### WRITTEN PROBLEM
Retype every one of the records below word for word, without changing anything.

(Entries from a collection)
** BEGIN **

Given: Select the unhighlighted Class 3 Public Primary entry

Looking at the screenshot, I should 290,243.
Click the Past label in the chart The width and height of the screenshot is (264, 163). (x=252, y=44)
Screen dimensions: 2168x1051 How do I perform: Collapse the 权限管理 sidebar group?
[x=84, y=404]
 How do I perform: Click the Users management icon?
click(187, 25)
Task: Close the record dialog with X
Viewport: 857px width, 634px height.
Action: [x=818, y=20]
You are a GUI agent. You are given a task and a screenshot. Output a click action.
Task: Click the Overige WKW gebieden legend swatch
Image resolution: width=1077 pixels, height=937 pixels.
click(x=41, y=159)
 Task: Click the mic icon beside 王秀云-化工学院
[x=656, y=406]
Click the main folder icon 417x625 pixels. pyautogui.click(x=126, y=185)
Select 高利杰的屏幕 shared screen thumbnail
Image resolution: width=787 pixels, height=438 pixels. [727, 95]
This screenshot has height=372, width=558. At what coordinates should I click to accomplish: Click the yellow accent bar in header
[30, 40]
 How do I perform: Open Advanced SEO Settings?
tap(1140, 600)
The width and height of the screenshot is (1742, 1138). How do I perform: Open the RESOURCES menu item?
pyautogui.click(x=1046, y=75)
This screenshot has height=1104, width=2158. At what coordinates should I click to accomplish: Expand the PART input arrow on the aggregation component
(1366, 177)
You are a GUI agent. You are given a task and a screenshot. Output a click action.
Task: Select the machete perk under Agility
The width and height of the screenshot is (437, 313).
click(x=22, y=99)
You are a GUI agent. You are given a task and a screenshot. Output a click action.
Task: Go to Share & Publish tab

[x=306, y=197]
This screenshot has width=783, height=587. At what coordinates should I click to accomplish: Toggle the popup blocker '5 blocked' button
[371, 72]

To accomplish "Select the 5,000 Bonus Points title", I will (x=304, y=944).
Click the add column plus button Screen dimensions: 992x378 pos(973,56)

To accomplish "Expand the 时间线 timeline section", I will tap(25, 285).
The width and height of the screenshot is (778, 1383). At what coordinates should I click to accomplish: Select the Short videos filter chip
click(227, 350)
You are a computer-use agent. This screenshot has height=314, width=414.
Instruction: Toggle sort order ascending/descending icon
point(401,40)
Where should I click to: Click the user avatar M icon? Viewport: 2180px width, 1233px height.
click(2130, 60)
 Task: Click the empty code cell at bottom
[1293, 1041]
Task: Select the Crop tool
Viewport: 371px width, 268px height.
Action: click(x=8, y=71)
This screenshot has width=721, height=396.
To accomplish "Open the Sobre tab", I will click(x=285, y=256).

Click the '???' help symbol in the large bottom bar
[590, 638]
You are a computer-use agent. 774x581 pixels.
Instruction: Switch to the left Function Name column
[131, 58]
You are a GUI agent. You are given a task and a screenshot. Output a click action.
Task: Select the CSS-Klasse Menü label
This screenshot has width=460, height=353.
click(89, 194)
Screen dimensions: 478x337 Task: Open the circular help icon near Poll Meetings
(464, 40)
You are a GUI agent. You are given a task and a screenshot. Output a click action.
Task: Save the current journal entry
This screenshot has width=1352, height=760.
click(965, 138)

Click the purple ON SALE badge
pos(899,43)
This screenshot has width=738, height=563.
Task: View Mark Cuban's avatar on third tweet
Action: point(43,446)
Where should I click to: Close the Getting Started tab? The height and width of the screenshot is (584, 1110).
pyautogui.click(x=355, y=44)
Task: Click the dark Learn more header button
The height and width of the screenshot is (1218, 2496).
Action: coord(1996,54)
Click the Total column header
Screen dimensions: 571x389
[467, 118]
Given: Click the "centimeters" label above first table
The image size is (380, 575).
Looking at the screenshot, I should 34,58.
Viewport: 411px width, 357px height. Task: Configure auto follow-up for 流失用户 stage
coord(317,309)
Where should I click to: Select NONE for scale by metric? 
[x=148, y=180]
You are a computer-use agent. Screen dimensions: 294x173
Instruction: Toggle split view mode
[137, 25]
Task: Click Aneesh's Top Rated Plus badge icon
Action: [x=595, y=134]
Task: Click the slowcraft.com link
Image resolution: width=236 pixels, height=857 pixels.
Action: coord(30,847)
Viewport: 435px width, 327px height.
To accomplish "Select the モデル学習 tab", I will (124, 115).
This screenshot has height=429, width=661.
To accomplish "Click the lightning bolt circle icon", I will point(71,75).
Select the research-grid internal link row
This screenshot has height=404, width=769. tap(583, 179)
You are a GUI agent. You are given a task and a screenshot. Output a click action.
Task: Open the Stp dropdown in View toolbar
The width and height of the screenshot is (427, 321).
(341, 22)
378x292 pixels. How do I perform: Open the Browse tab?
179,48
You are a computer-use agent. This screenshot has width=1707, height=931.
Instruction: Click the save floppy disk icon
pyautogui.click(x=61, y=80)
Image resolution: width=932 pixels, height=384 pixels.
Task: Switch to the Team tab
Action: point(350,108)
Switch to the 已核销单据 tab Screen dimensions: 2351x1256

** END **

### WRITTEN REPLY
Given: Select the unhighlighted Class 3 Public Primary entry

Looking at the screenshot, I should 290,243.
Click the Past label in the chart The width and height of the screenshot is (264, 163). (x=252, y=44)
Screen dimensions: 2168x1051 How do I perform: Collapse the 权限管理 sidebar group?
[x=84, y=404]
 How do I perform: Click the Users management icon?
click(187, 25)
Task: Close the record dialog with X
Viewport: 857px width, 634px height.
Action: [x=818, y=20]
You are a GUI agent. You are given a task and a screenshot. Output a click action.
Task: Click the Overige WKW gebieden legend swatch
Image resolution: width=1077 pixels, height=937 pixels.
click(x=41, y=159)
 Task: Click the mic icon beside 王秀云-化工学院
[x=656, y=406]
Click the main folder icon 417x625 pixels. pyautogui.click(x=126, y=185)
Select 高利杰的屏幕 shared screen thumbnail
Image resolution: width=787 pixels, height=438 pixels. [727, 95]
This screenshot has height=372, width=558. At what coordinates should I click to accomplish: Click the yellow accent bar in header
[30, 40]
 How do I perform: Open Advanced SEO Settings?
tap(1140, 600)
The width and height of the screenshot is (1742, 1138). How do I perform: Open the RESOURCES menu item?
pyautogui.click(x=1046, y=75)
This screenshot has height=1104, width=2158. At what coordinates should I click to accomplish: Expand the PART input arrow on the aggregation component
(1366, 177)
You are a GUI agent. You are given a task and a screenshot. Output a click action.
Task: Select the machete perk under Agility
The width and height of the screenshot is (437, 313).
click(x=22, y=99)
You are a GUI agent. You are given a task and a screenshot. Output a click action.
Task: Go to Share & Publish tab

[x=306, y=197]
This screenshot has width=783, height=587. At what coordinates should I click to accomplish: Toggle the popup blocker '5 blocked' button
[371, 72]

To accomplish "Select the 5,000 Bonus Points title", I will (x=304, y=944).
Click the add column plus button Screen dimensions: 992x378 pos(973,56)

To accomplish "Expand the 时间线 timeline section", I will tap(25, 285).
The width and height of the screenshot is (778, 1383). At what coordinates should I click to accomplish: Select the Short videos filter chip
click(227, 350)
You are a computer-use agent. This screenshot has height=314, width=414.
Instruction: Toggle sort order ascending/descending icon
point(401,40)
Where should I click to: Click the user avatar M icon? Viewport: 2180px width, 1233px height.
click(2130, 60)
 Task: Click the empty code cell at bottom
[1293, 1041]
Task: Select the Crop tool
Viewport: 371px width, 268px height.
Action: click(x=8, y=71)
This screenshot has width=721, height=396.
To accomplish "Open the Sobre tab", I will click(x=285, y=256).

Click the '???' help symbol in the large bottom bar
[590, 638]
You are a computer-use agent. 774x581 pixels.
Instruction: Switch to the left Function Name column
[131, 58]
You are a GUI agent. You are given a task and a screenshot. Output a click action.
Task: Select the CSS-Klasse Menü label
This screenshot has width=460, height=353.
click(89, 194)
Screen dimensions: 478x337 Task: Open the circular help icon near Poll Meetings
(464, 40)
You are a GUI agent. You are given a task and a screenshot. Output a click action.
Task: Save the current journal entry
This screenshot has width=1352, height=760.
click(965, 138)

Click the purple ON SALE badge
pos(899,43)
This screenshot has width=738, height=563.
Task: View Mark Cuban's avatar on third tweet
Action: point(43,446)
Where should I click to: Close the Getting Started tab? The height and width of the screenshot is (584, 1110).
pyautogui.click(x=355, y=44)
Task: Click the dark Learn more header button
The height and width of the screenshot is (1218, 2496).
Action: coord(1996,54)
Click the Total column header
Screen dimensions: 571x389
[467, 118]
Given: Click the "centimeters" label above first table
The image size is (380, 575).
Looking at the screenshot, I should 34,58.
Viewport: 411px width, 357px height. Task: Configure auto follow-up for 流失用户 stage
coord(317,309)
Where should I click to: Select NONE for scale by metric? 
[x=148, y=180]
You are a computer-use agent. Screen dimensions: 294x173
Instruction: Toggle split view mode
[137, 25]
Task: Click Aneesh's Top Rated Plus badge icon
Action: [x=595, y=134]
Task: Click the slowcraft.com link
Image resolution: width=236 pixels, height=857 pixels.
Action: coord(30,847)
Viewport: 435px width, 327px height.
To accomplish "Select the モデル学習 tab", I will (124, 115).
This screenshot has height=429, width=661.
To accomplish "Click the lightning bolt circle icon", I will point(71,75).
Select the research-grid internal link row
This screenshot has height=404, width=769. tap(583, 179)
You are a GUI agent. You are given a task and a screenshot. Output a click action.
Task: Open the Stp dropdown in View toolbar
The width and height of the screenshot is (427, 321).
(341, 22)
378x292 pixels. How do I perform: Open the Browse tab?
179,48
You are a computer-use agent. This screenshot has width=1707, height=931.
Instruction: Click the save floppy disk icon
pyautogui.click(x=61, y=80)
Image resolution: width=932 pixels, height=384 pixels.
Task: Switch to the Team tab
Action: point(350,108)
Switch to the 已核销单据 tab Screen dimensions: 2351x1256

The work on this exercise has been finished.